When I religiously confess myself to myself, I find that the best virtue I have has in it some tincture of vice; and I am afraid that Plato, in his purest virtue (I, who am as sincere and loyal a lover of virtue of that stamp as any other whatever), if he had listened and laid his ear close to himself and he did so no doubt—would have heard some jarring note of human mixture, but faint and only perceptible to himself. Man is wholly and throughout but patch and motley. Even the laws of justice themselves cannot subsist without mixture of injustice; insomuch that Plato says, they undertake to cut off the hydra’s head, who pretend to clear the law of all inconveniences:

          “Omne magnum exemplum habet aliquid ex iniquo,
          quod contra singulos utilitate publics rependitur,”

     [“Every great example has in it some mixture of injustice, which
     recompenses the wrong done to particular men by the public utility.”
      —Annals, xiv. 44.]

says Tacitus.

It is likewise true, that for the use of life and the service of public commerce, there may be some excesses in the purity and perspicacity of our minds; that penetrating light has in it too much of subtlety and curiosity: we must a little stupefy and blunt them to render them more obedient to example and practice, and a little veil and obscure them, the better to proportion them to this dark and earthly life. And therefore common and less speculative souls are found to be more proper for and more successful in the management of affairs, and the elevated and exquisite opinions of philosophy unfit for business. This sharp vivacity of soul, and the supple and restless volubility attending it, disturb our negotiations. We are to manage human enterprises more superficially and roughly, and leave a great part to fortune; it is not necessary to examine affairs with so much subtlety and so deep: a man loses himself in the consideration of many contrary lustres, and so many various forms:

     “Volutantibus res inter se pugnantes, obtorpuerunt.... animi.”
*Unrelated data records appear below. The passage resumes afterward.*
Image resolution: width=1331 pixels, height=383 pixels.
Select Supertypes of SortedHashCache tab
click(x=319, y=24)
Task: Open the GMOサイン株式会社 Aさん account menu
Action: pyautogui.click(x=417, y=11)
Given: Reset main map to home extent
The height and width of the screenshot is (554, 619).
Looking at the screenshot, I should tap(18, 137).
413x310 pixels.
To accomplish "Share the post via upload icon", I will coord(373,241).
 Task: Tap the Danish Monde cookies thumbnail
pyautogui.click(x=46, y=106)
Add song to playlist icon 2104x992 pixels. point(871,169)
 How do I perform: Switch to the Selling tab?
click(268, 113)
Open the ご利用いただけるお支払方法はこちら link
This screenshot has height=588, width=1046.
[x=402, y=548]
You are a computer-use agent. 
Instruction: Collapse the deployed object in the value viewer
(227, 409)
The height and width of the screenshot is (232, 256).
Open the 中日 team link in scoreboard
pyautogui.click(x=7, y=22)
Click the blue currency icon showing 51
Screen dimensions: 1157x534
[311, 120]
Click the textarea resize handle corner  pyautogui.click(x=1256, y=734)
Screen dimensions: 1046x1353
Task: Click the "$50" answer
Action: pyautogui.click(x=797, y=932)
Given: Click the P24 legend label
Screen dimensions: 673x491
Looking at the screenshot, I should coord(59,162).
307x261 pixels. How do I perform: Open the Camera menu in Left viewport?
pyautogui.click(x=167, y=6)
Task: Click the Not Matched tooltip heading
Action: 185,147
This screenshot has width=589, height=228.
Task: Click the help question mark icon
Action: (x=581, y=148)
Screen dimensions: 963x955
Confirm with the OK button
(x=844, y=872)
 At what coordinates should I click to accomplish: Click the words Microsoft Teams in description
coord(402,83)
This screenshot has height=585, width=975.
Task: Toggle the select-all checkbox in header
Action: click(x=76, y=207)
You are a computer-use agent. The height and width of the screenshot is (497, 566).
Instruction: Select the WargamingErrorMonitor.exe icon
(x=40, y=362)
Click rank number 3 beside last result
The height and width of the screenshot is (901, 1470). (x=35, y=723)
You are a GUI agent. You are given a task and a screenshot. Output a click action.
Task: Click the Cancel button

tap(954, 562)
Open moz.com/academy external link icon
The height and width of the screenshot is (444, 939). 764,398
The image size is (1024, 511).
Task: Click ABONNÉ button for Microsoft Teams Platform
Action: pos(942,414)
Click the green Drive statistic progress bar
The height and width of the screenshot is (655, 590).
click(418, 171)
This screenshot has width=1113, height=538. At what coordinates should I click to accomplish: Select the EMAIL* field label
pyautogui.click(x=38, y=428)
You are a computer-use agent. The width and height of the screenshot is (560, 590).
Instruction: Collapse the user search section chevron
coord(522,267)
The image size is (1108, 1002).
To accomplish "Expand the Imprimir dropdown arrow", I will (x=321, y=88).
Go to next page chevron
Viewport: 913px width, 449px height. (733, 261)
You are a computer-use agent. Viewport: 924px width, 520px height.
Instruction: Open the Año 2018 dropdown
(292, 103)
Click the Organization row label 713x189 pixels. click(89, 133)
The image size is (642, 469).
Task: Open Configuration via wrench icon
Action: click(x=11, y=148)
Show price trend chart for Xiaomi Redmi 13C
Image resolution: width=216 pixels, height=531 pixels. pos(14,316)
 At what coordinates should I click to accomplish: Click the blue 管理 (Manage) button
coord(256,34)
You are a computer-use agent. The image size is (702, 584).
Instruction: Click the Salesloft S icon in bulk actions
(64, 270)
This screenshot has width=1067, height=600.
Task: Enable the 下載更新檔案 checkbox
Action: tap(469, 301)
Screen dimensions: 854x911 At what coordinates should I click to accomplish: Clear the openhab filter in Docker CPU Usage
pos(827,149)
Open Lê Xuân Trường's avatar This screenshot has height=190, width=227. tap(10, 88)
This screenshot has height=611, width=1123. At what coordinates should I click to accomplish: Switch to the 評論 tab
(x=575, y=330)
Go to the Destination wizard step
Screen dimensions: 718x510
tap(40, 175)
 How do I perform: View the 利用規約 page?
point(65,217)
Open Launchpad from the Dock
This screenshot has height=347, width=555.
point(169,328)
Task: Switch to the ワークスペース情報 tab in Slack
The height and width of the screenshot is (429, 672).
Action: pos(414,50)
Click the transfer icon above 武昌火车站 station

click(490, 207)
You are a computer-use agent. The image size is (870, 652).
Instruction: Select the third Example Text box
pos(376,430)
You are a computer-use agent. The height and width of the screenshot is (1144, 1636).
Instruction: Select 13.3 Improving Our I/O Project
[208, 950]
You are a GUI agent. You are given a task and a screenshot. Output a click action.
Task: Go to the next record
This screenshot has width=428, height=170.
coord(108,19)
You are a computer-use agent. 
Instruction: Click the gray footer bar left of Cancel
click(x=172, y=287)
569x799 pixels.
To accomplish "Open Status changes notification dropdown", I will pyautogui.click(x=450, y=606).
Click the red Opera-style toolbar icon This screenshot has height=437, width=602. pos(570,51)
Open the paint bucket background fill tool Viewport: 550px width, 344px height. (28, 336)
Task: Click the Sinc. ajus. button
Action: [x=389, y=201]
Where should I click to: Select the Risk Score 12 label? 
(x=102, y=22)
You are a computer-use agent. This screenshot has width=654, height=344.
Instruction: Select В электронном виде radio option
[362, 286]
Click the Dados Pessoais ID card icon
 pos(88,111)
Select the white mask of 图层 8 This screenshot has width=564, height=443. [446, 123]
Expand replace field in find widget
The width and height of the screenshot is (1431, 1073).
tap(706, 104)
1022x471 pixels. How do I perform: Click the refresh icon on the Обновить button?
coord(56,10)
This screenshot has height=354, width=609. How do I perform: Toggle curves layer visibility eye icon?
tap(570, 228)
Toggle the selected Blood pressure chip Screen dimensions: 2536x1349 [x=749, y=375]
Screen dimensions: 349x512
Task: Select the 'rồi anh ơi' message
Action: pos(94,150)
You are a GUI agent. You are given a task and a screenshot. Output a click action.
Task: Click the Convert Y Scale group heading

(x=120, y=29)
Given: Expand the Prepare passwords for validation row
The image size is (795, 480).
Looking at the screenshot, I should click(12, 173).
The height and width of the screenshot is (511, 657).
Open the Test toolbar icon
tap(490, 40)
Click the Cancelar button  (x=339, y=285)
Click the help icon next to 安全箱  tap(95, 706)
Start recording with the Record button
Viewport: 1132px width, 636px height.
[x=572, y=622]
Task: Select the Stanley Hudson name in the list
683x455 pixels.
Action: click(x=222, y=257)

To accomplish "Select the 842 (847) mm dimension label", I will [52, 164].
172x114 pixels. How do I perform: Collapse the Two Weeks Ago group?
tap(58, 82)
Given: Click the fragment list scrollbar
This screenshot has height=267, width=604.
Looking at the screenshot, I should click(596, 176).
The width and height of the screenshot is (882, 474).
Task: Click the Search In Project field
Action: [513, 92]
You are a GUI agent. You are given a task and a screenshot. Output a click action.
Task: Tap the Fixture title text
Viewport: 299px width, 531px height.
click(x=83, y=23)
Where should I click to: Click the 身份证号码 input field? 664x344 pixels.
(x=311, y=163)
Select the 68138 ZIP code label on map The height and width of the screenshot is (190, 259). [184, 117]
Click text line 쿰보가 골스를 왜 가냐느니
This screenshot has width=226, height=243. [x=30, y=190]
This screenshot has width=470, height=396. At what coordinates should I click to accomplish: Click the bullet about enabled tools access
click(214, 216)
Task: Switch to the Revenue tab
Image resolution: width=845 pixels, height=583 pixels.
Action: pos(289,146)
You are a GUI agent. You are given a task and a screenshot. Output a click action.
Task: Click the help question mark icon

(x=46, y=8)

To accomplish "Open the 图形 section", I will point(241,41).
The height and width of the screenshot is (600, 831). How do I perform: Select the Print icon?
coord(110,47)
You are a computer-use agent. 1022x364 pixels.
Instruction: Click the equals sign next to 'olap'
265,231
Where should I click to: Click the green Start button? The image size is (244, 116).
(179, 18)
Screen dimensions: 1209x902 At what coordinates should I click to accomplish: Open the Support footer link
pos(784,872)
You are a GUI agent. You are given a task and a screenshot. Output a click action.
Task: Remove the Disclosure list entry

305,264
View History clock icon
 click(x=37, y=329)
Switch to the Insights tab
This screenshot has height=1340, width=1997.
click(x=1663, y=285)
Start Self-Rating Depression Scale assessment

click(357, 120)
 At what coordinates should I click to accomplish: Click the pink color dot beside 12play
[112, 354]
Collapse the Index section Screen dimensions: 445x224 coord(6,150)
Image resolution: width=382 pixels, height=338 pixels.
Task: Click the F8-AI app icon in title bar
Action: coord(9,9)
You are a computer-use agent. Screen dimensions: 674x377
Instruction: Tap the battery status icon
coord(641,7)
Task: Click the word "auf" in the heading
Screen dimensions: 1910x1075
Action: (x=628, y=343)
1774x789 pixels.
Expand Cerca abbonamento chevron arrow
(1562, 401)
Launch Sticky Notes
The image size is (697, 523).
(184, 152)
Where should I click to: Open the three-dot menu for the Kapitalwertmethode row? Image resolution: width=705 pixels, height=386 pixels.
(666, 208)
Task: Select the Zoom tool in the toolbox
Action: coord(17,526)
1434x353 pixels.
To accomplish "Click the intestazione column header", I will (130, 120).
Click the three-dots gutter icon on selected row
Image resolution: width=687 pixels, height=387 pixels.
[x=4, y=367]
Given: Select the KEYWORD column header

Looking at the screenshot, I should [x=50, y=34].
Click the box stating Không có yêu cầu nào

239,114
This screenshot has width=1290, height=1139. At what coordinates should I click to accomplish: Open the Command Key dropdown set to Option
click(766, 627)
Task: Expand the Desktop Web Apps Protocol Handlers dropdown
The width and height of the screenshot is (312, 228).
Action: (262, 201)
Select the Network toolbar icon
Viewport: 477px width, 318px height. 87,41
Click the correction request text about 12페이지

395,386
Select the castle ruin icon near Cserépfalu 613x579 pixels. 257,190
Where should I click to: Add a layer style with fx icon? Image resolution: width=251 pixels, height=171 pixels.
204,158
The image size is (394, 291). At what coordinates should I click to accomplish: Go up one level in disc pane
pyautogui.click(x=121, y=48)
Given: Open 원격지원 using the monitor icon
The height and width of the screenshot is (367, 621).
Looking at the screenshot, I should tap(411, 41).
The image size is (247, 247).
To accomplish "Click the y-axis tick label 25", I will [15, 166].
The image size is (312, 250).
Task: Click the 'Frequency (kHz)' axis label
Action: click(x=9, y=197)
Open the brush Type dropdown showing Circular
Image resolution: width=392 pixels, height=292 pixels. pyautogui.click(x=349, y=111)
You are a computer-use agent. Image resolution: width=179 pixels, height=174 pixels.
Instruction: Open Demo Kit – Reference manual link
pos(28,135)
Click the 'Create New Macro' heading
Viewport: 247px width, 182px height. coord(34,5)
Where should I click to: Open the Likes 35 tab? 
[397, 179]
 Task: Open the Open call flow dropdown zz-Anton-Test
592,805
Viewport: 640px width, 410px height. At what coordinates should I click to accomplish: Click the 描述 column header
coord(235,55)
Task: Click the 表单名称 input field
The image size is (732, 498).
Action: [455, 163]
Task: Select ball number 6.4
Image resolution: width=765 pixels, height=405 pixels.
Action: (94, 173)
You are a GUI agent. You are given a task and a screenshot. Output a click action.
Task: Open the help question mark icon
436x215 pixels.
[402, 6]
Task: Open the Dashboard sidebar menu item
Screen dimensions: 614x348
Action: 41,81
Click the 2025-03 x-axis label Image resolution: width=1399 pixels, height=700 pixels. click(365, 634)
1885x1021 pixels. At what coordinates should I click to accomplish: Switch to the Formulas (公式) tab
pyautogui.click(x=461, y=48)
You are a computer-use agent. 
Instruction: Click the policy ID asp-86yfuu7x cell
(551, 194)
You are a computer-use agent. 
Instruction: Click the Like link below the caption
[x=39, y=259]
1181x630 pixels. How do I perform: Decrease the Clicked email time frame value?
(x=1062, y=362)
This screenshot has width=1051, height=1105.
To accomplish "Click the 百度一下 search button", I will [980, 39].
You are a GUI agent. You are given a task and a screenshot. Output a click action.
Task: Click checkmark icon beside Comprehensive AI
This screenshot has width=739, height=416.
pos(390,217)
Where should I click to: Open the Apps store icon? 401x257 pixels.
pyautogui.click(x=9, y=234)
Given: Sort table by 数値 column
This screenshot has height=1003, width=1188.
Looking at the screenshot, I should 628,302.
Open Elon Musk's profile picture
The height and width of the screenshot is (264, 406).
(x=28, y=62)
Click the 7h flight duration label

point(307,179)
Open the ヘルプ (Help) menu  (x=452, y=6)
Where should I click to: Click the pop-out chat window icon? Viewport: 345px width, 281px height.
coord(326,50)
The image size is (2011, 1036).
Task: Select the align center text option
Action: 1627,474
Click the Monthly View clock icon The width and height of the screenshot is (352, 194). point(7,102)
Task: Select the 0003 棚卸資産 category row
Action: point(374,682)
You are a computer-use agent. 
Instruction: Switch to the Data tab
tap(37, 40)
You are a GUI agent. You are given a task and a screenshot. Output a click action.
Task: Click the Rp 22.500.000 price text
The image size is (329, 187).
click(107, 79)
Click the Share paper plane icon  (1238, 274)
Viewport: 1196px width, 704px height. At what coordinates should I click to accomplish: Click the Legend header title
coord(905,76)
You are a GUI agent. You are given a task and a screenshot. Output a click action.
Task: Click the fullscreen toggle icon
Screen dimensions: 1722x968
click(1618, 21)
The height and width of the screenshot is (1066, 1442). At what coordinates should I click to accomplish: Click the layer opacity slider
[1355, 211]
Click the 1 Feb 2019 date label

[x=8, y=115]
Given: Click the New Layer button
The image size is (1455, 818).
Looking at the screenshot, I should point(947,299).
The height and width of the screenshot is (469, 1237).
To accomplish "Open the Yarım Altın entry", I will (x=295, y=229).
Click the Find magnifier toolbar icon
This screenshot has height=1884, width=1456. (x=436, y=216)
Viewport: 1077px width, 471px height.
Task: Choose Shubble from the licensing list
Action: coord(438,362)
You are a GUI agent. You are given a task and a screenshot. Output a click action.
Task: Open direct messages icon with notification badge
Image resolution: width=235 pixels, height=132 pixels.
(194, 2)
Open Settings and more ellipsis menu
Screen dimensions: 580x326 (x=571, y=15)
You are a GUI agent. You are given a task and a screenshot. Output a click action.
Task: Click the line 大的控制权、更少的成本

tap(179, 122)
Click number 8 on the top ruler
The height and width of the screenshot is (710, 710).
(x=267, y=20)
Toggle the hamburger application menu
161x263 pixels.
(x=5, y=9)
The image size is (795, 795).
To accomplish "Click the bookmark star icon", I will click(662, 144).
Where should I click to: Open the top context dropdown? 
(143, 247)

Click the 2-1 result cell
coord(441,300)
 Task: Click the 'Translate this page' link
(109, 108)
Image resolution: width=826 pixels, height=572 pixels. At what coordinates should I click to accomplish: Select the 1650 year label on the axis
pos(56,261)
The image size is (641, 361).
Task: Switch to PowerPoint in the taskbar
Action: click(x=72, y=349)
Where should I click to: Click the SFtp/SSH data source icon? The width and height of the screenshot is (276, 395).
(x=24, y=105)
     [“Whilst they considered of things so indifferent in themselves,
     they were astonished, and knew not what to do.”—Livy, xxxii. 20.]

‘Tis what the ancients say of Simonides, that by reason his imagination suggested to him, upon the question King Hiero had put to him—[What God was.—Cicero, De Nat. Deor., i. 22.]—(to answer which he had had many days for thought), several sharp and subtle considerations, whilst he doubted which was the most likely, he totally despaired of the truth.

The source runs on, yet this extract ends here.